- _摘錄_

監控函數如下,當發現path的子節點發生變化,就會嘗試重新選主,如果當前進程被選爲主,就立即執行show_list,打印path下的所有子節點對應的ip_pid.

void zktest_watcher_g(zhandle_t* zh, int type, int state, const char* path, void* watcherCtx)  
{  
/*  
    printf("watcher event\n");  
    printf("type: %d\n", type);  
    printf("state: %d\n", state);  
    printf("path: %s\n", path);  
    printf("watcherCtx: %s\n", (char *)watcherCtx);  
*/  

    if(type == ZOO_CHILD_EVENT &&
       state == ZOO_CONNECTED_STATE ){

        choose_mater(zh,path);
        if(g_mode == MODE_MONITOR){
            show_list(zh,path);
        }
    }
}


完整代碼如下:
1.monitor.c

#include<stdio.h>  
#include<string.h>  
#include<unistd.h>
#include <netinet/in.h>
#include <netdb.h>
#include <arpa/inet.h>
#include"zookeeper.h"

- _提取數據_
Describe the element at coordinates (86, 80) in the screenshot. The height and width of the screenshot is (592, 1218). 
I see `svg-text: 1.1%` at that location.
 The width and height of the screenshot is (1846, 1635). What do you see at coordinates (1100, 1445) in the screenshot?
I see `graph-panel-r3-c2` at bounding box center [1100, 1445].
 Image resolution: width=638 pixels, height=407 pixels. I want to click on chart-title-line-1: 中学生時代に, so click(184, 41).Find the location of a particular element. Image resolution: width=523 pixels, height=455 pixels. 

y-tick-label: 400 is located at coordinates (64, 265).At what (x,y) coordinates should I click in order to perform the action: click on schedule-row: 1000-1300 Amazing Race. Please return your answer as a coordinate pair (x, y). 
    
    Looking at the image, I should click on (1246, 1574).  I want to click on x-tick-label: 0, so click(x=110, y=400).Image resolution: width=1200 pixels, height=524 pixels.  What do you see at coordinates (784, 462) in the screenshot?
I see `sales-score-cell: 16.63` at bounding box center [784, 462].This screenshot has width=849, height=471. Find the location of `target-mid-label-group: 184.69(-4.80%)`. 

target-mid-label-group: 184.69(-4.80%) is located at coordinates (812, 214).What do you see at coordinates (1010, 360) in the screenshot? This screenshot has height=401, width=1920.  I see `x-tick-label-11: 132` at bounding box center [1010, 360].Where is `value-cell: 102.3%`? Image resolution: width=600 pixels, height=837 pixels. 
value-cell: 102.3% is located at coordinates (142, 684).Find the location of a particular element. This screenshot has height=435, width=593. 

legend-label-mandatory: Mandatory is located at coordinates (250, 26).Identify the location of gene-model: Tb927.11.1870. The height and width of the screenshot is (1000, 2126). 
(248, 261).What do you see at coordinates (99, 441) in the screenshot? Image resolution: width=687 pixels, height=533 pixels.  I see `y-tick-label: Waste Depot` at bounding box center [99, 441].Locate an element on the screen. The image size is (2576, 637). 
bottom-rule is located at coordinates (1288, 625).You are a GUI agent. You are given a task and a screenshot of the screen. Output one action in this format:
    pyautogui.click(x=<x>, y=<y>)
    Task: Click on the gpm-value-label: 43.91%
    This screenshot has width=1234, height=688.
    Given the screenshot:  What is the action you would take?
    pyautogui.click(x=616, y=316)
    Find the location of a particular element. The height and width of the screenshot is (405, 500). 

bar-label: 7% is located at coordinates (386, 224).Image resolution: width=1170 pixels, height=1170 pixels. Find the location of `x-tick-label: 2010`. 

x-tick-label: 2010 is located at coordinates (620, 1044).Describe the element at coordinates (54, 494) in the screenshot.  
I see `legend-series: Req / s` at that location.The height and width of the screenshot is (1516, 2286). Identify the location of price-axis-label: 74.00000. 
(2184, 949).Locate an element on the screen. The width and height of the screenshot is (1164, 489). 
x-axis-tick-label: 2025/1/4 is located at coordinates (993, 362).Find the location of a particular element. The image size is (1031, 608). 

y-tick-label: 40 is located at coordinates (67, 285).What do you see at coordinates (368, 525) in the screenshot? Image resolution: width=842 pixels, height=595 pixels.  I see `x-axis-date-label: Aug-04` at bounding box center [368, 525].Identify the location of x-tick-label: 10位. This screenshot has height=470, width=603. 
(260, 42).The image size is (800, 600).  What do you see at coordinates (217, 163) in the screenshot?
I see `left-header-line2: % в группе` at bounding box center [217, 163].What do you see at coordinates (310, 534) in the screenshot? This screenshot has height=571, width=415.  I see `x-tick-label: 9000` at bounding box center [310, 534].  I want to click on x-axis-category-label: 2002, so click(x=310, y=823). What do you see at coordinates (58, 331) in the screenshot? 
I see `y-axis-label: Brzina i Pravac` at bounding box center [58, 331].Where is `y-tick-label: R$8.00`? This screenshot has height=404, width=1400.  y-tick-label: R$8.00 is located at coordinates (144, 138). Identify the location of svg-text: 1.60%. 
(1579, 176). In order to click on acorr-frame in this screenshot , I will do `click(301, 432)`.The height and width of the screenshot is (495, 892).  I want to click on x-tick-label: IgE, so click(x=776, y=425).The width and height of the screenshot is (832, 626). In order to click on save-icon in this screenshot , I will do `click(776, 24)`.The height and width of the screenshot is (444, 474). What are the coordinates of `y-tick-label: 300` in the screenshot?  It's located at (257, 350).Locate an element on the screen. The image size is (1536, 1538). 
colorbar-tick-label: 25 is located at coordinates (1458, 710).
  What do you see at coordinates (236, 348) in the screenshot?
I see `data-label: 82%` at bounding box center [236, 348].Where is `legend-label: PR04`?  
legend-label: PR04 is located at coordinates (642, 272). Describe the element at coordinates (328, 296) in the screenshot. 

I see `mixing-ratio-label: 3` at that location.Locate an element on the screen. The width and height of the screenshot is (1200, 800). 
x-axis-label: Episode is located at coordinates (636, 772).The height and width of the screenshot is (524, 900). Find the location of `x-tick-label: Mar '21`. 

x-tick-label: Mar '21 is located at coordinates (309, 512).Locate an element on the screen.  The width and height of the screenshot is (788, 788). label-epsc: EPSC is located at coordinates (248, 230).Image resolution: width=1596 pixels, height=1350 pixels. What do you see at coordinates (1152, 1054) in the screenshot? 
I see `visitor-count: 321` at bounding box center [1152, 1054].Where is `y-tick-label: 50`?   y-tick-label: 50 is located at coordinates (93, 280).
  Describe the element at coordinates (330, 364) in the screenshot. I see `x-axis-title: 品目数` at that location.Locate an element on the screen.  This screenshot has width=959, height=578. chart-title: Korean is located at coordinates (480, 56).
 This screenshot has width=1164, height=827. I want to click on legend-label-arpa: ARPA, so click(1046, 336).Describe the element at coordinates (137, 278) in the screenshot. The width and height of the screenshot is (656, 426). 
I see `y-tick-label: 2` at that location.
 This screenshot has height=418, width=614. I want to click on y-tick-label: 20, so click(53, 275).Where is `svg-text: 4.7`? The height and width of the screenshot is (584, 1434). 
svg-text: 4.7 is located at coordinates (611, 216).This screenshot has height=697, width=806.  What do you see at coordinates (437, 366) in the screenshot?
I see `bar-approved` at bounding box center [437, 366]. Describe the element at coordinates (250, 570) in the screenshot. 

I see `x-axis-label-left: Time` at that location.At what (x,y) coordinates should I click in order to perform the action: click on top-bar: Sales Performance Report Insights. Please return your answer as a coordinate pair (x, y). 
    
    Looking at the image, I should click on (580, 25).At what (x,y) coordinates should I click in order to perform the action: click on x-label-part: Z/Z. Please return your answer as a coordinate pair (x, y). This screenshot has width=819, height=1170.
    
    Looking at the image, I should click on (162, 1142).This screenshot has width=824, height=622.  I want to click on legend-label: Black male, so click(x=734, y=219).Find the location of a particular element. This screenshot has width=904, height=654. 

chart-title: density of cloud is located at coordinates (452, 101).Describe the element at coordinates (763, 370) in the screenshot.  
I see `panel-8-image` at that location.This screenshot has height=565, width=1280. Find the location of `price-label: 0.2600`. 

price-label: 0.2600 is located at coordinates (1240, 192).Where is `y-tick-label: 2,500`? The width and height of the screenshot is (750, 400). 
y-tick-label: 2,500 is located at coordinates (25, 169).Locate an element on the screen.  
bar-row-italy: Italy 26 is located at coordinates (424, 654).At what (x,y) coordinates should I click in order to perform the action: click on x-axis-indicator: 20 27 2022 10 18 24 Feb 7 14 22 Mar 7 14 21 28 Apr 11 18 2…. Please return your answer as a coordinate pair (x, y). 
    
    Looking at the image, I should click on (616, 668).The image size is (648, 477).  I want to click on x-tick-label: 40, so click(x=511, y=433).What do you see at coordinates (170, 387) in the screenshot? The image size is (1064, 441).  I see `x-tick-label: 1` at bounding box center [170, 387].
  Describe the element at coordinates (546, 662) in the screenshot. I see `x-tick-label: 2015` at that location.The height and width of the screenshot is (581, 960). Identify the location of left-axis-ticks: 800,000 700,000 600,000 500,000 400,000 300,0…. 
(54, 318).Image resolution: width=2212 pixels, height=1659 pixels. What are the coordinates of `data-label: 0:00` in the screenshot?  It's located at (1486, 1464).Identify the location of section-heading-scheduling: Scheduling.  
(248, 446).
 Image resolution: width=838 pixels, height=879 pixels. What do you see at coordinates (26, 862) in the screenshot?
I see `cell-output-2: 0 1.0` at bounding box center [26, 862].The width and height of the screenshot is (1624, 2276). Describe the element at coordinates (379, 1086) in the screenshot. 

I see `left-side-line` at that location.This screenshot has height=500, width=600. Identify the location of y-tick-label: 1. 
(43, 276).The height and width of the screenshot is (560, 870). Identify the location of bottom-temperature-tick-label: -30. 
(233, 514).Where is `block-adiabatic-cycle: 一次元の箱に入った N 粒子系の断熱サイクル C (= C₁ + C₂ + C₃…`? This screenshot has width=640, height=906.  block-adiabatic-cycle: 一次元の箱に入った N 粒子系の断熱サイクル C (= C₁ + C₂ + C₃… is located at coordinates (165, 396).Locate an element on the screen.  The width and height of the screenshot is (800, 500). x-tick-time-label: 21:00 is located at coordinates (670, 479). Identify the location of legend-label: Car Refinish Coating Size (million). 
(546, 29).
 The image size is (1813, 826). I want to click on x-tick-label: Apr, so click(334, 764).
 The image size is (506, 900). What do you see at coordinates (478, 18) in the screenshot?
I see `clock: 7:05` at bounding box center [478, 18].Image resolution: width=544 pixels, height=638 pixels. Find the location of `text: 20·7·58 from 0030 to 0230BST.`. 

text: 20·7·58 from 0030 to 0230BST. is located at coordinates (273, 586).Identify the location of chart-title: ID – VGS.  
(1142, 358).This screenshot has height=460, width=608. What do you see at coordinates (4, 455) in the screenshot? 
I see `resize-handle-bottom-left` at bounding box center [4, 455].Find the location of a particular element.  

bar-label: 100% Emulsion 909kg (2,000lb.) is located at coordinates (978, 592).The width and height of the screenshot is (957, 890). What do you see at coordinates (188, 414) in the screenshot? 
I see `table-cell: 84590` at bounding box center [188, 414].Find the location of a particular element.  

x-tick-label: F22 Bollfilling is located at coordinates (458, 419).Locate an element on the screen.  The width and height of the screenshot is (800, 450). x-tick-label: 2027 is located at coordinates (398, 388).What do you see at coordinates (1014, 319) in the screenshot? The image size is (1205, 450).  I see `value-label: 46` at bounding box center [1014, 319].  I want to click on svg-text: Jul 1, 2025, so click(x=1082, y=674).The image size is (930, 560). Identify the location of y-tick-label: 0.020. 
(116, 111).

- _練習要求_
1: 請輸出摘錄中從「監控函數如下,當發現path」一直到「path, void* watcherCtx)」的全部內容。
2: 根據摘錄,監控函數發現path的子節點變化並重新選主後,如果當前進程被選爲主,會做什麼?
3: 請接着這段ZooKeeper選主監控代碼的摘錄停下的地方繼續寫下去。
清單在此用不上。

- _各題答案_
1:
監控函數如下,當發現path的子節點發生變化,就會嘗試重新選主,如果當前進程被選爲主,就立即執行show_list,打印path下的所有子節點對應的ip_pid.

void zktest_watcher_g(zhandle_t* zh, int type, int state, const char* path, void* watcherCtx)

2: 立即執行show_list,打印path下所有子節點對應的ip_pid。

3:
#include"zookeeper_log.h"  

enum WORK_MODE{MODE_MONITOR,MODE_WORKER} g_mode;
char g_host[512]= "172.17.0.36:2181";  

//watch function when child list changed
void zktest_watcher_g(zhandle_t* zh, int type, int state, const char* path, void* watcherCtx);
//show all process ip:pid
void show_list(zhandle_t *zkhandle,const char *path);
//if success,the g_mode will become MODE_MONITOR
void choose_mater(zhandle_t *zkhandle,const char *path);
//get localhost ip:pid
void getlocalhost(char *ip_pid,int len);

void print_usage();
void get_option(int argc,const char* argv[]);

/**********unitl*********************/  
void print_usage()
{
    printf("Usage : [monitor] [-h] [-m] [-s ip:port] \n");
    printf("        -h Show help\n");
    printf("        -m set monitor mode\n");
    printf("        -s zookeeper server ip:port\n");
    printf("For example:\n");
    printf("monitor -m -s172.17.0.36:2181 \n");
}

void get_option(int argc,const char* argv[])
{
    extern char    *optarg;
    int            optch;
    int            dem = 1;
    const char    optstring[] = "hms:";

    //default    
    g_mode = MODE_WORKER;

    while((optch = getopt(argc , (char * const *)argv , optstring)) != -1 )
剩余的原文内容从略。